The trouble with regexps, though, is that they look like complete nonsense to the uninitiated. All the unusual characters on the keyboard have different meanings, like this:

| - Or. For example, me|you matches 'me' or 'you'.

? - Any one character (or no character), so per? matches 'perl', 'perk' or 'per', but not 'perks'.

* - Any number of characters.

( ) - Separate one lot of syntax from another. For example, you could write h(e|a)??o to match both 'hello' and 'halo'.

[ ] - Matches specific characters and ranges of characters. For example, [a-z] means any lowercase letter from a to z, but no capital letters.

There are many, many more: Wikipedia has a good reference at http://en.wikipedia.org/wiki/Regular_expression.
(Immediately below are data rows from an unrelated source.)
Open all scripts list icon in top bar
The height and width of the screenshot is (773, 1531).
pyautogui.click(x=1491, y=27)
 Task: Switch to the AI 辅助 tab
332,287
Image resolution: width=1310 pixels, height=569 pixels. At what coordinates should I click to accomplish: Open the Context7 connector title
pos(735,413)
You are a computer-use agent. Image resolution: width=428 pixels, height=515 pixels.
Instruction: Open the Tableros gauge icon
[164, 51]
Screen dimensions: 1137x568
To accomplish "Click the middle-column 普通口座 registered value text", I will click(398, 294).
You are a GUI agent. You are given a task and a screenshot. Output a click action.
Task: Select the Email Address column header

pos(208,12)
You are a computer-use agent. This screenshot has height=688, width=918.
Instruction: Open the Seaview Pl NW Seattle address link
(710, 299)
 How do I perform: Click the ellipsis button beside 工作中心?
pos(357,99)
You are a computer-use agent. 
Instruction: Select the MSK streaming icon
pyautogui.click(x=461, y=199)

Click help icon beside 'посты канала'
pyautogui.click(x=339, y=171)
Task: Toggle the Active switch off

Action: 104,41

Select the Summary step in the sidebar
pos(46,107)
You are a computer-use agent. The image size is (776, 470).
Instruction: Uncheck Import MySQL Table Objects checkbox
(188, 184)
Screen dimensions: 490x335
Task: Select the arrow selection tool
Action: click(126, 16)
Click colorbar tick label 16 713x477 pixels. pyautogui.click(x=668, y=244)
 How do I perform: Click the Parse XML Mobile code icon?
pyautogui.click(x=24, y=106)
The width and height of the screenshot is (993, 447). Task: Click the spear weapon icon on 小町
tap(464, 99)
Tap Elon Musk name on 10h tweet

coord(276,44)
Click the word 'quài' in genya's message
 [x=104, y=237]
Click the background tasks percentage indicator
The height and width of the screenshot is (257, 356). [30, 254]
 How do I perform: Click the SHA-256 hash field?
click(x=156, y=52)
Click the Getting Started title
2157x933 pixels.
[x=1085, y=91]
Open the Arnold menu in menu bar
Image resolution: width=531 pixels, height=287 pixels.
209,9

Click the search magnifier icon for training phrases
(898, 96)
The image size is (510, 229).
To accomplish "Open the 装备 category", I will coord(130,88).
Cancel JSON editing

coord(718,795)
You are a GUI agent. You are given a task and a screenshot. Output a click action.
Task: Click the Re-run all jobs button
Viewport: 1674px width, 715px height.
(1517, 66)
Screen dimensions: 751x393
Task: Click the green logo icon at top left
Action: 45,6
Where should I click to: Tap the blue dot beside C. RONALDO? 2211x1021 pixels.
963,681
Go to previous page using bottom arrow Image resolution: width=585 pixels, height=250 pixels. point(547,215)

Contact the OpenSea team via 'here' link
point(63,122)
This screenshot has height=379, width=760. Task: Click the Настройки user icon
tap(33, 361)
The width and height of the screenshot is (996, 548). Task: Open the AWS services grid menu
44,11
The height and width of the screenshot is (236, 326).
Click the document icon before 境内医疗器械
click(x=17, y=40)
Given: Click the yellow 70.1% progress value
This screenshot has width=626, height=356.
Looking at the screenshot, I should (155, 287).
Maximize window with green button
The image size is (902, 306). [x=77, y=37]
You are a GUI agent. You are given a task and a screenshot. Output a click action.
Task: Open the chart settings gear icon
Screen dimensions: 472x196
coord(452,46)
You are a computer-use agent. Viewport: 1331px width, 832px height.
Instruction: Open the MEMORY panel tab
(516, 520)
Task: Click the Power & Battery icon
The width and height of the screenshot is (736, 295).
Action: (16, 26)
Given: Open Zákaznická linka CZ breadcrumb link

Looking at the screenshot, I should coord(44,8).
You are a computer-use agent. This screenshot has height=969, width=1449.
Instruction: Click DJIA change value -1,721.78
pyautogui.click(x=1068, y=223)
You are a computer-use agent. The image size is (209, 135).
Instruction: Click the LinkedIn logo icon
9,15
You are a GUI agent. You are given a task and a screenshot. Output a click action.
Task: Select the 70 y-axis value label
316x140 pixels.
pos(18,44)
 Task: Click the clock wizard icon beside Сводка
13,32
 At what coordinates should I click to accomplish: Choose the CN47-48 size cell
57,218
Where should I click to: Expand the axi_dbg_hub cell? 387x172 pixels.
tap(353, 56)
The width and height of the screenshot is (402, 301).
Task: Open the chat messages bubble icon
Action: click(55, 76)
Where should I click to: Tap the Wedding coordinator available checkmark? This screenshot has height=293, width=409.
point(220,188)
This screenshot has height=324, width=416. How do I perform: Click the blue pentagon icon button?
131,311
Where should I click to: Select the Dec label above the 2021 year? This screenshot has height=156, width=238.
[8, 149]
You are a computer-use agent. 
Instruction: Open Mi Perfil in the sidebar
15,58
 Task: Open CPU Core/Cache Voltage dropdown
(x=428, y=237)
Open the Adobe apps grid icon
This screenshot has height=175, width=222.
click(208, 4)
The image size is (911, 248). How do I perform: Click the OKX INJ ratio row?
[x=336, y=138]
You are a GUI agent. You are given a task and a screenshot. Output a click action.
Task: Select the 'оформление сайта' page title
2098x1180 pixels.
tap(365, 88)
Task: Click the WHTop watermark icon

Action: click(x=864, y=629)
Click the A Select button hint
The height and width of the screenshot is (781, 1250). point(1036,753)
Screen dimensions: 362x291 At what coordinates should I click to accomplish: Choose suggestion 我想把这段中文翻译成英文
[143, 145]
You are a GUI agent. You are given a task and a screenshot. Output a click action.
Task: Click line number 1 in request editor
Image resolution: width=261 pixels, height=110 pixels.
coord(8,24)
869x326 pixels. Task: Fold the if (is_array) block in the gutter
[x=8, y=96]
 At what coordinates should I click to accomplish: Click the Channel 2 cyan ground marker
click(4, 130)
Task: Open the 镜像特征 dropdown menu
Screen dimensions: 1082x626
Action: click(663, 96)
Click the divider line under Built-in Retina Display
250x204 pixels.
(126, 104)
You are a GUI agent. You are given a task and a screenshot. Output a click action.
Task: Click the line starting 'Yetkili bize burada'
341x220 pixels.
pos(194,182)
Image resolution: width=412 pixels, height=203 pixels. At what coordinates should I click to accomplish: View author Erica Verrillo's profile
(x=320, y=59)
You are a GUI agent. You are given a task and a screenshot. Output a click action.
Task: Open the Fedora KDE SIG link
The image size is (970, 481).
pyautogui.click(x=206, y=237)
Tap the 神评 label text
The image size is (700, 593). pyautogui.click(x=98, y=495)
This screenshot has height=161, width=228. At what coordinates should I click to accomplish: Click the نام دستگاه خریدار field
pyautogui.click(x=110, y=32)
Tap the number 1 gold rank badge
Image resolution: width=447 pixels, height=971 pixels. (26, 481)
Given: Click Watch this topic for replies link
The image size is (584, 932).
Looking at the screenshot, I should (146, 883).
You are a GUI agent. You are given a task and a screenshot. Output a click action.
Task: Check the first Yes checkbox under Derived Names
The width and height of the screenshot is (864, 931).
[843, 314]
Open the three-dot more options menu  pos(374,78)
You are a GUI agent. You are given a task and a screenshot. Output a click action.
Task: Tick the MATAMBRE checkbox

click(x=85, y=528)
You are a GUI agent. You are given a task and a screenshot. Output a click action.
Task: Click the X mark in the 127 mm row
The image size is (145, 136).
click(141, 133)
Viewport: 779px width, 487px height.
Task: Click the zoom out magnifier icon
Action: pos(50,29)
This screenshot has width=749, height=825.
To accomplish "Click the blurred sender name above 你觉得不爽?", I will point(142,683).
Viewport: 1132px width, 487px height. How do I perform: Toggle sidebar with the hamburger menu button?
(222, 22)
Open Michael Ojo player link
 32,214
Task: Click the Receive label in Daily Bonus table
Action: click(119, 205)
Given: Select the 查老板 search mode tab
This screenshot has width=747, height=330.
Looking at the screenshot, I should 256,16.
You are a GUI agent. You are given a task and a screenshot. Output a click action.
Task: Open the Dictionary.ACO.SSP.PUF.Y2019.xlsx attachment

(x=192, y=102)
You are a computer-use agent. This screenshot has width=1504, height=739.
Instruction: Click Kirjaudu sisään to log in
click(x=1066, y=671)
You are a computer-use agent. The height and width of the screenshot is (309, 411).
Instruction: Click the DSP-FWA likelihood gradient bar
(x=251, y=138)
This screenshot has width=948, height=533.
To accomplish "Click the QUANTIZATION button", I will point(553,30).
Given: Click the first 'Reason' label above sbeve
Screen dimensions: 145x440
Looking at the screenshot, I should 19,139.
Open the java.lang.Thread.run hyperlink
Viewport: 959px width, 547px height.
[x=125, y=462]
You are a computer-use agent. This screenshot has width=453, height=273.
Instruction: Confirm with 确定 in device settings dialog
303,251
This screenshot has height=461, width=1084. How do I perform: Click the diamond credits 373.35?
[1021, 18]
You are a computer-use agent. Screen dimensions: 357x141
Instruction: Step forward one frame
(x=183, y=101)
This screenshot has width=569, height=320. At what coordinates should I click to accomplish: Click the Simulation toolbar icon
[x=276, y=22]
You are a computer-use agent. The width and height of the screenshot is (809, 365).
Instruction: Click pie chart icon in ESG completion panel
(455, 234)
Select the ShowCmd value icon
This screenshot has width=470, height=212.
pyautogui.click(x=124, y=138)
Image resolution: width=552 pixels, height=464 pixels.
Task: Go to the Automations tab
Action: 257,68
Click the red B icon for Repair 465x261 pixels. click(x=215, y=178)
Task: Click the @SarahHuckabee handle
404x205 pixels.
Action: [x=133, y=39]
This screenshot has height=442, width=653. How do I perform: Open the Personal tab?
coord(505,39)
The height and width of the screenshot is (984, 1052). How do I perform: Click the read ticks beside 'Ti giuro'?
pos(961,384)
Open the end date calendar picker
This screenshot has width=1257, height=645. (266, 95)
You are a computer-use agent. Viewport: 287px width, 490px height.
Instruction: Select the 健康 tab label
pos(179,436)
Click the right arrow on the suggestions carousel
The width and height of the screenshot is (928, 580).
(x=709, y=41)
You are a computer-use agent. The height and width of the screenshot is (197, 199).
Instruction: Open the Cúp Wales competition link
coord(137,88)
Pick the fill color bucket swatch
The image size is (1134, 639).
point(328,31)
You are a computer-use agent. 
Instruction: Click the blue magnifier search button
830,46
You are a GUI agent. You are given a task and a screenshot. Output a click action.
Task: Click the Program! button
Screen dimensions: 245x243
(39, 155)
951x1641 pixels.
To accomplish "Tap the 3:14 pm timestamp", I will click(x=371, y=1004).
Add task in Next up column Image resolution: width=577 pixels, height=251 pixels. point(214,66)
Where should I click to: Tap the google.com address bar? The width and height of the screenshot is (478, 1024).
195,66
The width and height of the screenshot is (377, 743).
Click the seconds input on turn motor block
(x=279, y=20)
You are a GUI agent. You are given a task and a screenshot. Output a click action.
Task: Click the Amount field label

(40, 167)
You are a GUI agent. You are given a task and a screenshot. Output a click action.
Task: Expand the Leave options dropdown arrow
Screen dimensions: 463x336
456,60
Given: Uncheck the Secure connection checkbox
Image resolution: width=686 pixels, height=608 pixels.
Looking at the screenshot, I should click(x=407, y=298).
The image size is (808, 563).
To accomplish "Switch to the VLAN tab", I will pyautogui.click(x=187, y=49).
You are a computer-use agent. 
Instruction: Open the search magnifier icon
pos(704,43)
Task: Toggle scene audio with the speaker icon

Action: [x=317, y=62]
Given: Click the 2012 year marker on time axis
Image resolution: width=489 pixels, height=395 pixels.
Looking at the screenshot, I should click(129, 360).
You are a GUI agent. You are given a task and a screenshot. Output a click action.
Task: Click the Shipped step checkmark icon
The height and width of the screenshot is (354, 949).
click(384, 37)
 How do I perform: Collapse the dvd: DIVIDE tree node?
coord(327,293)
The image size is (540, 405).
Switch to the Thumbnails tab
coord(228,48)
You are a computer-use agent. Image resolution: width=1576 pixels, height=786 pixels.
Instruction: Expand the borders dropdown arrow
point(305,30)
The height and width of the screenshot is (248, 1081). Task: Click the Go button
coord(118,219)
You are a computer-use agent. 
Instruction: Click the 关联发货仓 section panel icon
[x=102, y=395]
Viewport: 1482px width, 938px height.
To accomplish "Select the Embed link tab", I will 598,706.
Once you understand them, regexps let you do complicated things to text. One good example use is taking text that isn't HTML, and writing a set of rules to turn it into HTML intelligently. Regexps can also be used to validate data, such as this one that matches a valid email address:

[A-Za-z0-9]+@[A-Za-z0-9]+\.[A-Za-z]{2,4}

Can you see why people say they're complicated? This one means says that an email address must consist of any number of characters between A to Z or 0 to 9, followed by an @, then the same again, followed by a dot, and then 2-4 characters that must be between A and Z, but not a number. Confused? I was writing it. Most people writing regexps write ones that aren't perfect, and need to be improved before they will work every time. If you can practice and master them, though, they give you a lot of power.

Doesn't PHP Have Regexps?

Well, yes, it does now – they were added by people who wanted to make PHP as useful as Perl is. However, PHP's regexps aren't integrated with the language in the same way as Perl's are.

What Else Can Perl Do?

Perl has all the standard features of object-oriented programming languages: classes, functions, variables, and the rest. One area where Perl is unusual, though, is that it has a very large library of user-contributed functions that can be installed as 'modules'. These modules can be downloaded from CPAN (the Comprehensive Perl Archive Network) at www.cpan.org. Whatever it is you want to do, the chances are you'll find a choice of modules there that can do it – there are hundreds of modules for HTML alone, if you take some time to explore.